My husband knows the entire story & although my ex does come off looking the worst, I am entirely to blame too & for that I will never forgive myself.
He sounds so dangerous and clearly manipulative and deceptive. What you experienced wasnt karma, it was outright abuse. You should try and work on forgiving yourself because you shouldnt live with the guilt of his deception and abuse x
 
  • Heart
  • Like
Reactions: 12

Rita Chevrolet

VIP Member
Reading this thread it does make me believe that non-monogamy is probably better suited to some people than the monogamous norm that we are led to believe in.
Indeed. Its just as shame that the non-monogamous folks don't keep their antics between themselves with other like-minded souls rather than involve others who do not wish to join in their fun & games; It only ever ends in pain and anguish for somebody
 
  • Like
  • Heart
Reactions: 12

monga

VIP Member
Similarly I would assume that anyone blaming the ‘other woman’ has been cheated on & has anger/bitterness over it & doesn’t want to think there may be any more to it than the woman is a bitch who intended on destroying a family.
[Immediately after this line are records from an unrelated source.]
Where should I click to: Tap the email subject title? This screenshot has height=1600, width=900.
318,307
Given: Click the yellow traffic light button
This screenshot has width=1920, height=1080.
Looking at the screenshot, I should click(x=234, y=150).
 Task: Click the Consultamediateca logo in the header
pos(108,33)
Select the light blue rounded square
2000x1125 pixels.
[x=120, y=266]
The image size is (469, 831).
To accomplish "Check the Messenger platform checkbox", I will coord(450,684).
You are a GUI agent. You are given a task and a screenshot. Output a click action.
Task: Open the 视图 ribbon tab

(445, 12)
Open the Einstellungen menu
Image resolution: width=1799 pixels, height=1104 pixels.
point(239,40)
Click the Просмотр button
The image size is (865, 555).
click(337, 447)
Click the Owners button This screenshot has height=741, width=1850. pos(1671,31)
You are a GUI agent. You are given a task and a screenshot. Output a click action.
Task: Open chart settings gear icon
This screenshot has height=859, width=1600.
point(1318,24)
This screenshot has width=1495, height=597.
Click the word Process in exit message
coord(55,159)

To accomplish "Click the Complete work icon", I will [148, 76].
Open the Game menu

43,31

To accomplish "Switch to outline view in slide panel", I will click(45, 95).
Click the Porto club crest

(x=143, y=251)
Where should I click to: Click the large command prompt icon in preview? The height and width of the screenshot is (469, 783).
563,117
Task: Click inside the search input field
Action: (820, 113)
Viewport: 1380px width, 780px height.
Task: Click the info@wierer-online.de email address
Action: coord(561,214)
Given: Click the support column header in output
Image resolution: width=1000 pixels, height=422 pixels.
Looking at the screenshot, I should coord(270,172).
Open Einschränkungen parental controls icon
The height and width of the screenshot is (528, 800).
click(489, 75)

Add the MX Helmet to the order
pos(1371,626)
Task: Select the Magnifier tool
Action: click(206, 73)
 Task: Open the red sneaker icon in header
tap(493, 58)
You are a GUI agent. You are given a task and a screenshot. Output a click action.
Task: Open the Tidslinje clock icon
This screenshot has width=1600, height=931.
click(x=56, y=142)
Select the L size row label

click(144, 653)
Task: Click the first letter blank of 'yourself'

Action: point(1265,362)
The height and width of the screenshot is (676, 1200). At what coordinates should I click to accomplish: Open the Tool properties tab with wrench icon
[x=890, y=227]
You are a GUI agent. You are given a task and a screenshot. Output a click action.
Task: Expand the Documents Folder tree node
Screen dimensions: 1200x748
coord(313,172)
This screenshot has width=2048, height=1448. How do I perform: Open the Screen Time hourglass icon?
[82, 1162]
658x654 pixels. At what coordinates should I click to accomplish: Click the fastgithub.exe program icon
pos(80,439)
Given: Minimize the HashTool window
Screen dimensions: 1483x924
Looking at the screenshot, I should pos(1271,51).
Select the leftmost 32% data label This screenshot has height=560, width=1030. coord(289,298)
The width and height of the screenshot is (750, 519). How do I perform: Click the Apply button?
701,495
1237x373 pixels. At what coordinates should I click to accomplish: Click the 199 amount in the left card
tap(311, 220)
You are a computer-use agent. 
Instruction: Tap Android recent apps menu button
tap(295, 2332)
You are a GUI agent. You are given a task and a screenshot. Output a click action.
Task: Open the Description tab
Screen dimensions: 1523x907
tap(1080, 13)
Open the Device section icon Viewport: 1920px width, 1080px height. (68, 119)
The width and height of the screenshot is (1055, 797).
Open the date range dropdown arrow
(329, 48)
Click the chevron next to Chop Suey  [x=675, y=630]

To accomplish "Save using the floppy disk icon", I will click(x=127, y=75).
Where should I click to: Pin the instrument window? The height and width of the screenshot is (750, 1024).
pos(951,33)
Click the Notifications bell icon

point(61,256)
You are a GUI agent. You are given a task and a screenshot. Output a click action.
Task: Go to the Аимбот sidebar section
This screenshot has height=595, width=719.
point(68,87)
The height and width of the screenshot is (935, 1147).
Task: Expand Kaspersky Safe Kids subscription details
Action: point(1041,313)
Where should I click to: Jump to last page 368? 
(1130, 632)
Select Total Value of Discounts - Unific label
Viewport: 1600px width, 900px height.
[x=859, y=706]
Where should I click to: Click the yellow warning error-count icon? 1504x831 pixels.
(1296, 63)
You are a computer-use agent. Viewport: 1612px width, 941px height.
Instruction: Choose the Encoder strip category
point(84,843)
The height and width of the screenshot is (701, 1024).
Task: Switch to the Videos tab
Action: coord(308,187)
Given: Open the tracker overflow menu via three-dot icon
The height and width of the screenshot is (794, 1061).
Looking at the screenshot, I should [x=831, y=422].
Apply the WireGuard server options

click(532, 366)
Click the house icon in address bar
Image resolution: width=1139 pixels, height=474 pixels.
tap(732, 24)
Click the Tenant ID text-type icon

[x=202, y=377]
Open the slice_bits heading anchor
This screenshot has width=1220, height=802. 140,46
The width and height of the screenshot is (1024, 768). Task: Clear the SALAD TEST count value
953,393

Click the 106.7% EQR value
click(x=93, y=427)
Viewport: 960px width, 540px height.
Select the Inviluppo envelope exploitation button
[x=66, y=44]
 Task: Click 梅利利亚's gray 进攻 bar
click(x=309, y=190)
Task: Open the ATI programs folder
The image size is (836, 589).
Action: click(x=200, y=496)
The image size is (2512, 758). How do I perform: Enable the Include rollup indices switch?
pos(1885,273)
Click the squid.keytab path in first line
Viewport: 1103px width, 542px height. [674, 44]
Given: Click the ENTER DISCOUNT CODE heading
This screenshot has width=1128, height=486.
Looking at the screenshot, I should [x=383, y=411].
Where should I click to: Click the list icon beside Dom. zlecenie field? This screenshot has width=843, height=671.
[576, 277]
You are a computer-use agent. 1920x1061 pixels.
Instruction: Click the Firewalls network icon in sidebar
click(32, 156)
As someone who has been the other woman, as I stated above, I cannot say in general whether I blame the man, woman or both. As others have said I think every case is different. What I will say is that seeing how my cheating with a married man ruined MY life more than either his or his wife’s, I am strongly against cheating now & have even fallen out with friends over their cheating. Kind of like an ex-smoker who becomes the biggest anti-smoker going!
I do understand however what it feels like when you’re in the middle of it & I know it’s not always as cut & dry as some people make out.
It’s definitely an interesting topic.
I think it's how you define a relationship ! for some it's only physical ,but for most people ( especially with children) the emotional aspect is paramount trust and stability is something a women assumes she has before she's brings a child into mix ,once that trust is broken it's hard to build again you leave yourself vulnerable, you say your life was ruined ? was that because you let your emotions take over ,just like his wife ? ...perfect example is Colleen Rooney was just reading about their new doc and love or hate her I think she's stood by her man out of love not money, if only he could show her the same respect and decency , not judging her but she's let him off the hook so many times she'll always be a doormat in his eyes.